Verhaltensklassifizierung ist der Prozess der automatisierten Kategorisierung von Aktionen oder Interaktionen innerhalb eines digitalen Systems basierend auf erlernten Mustern oder vordefinierten Regeln, um Anomalien oder potenziell schädliches Agieren von legitimen Vorgängen zu unterscheiden.

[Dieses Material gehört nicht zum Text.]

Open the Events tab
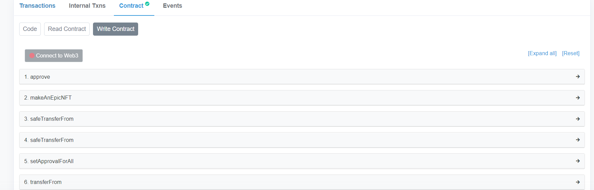Viewport: 594px width, 190px height. (173, 6)
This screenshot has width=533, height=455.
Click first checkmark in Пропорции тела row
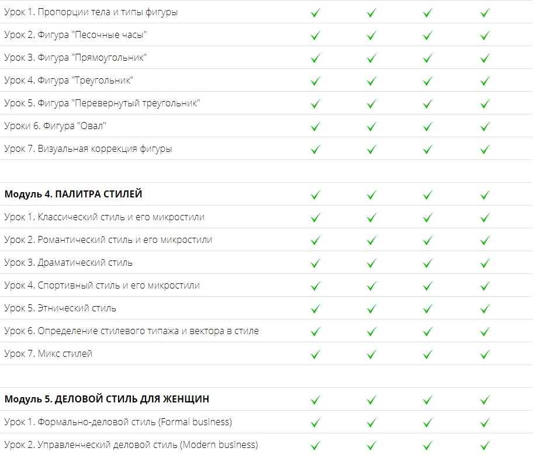pyautogui.click(x=316, y=13)
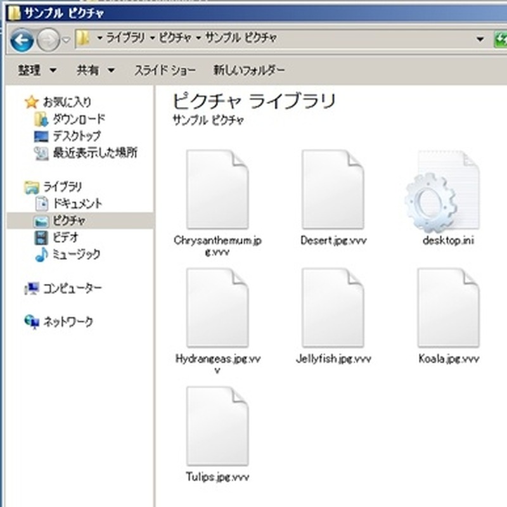This screenshot has width=507, height=507.
Task: Start the スライド ショー slideshow
Action: [x=165, y=70]
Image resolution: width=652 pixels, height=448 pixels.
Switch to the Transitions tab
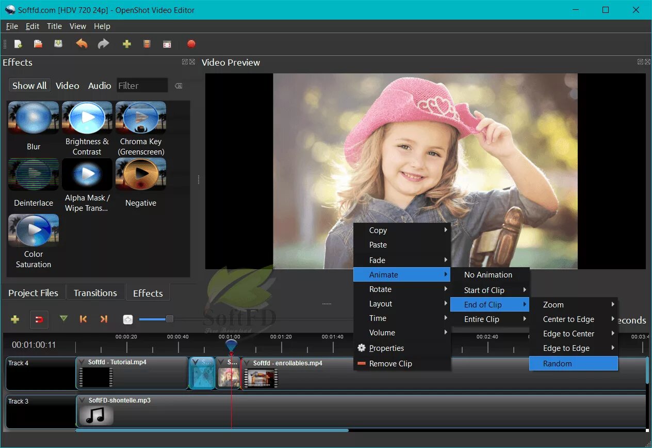95,292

Diese Technik ist zentral für Systeme zur Verhaltensanalyse von Benutzern und Entitäten (UEBA).
Mustererkennung
Die Mustererkennung nutzt maschinelles Lernen, um die normalen Verhaltensweisen von Benutzern oder Prozessen zu etablieren und Abweichungen festzustellen, die auf eine Kompromittierung hindeuten könnten.
Kategorie
Die Kategorie weist einem beobachteten Verhalten einen definierten Sicherheitsstatus zu, beispielsweise „normal“, „verdächtig“ oder „kritisch“, was die Reaktion der Sicherheitsautomatisierung steuert.
Etymologie
Der Begriff ist ein Kompositum aus „Verhalten“, der Art und Weise der Ausführung von Aktionen, und „Klassifizierung“, dem Akt der Einordnung in bestimmte Gruppen.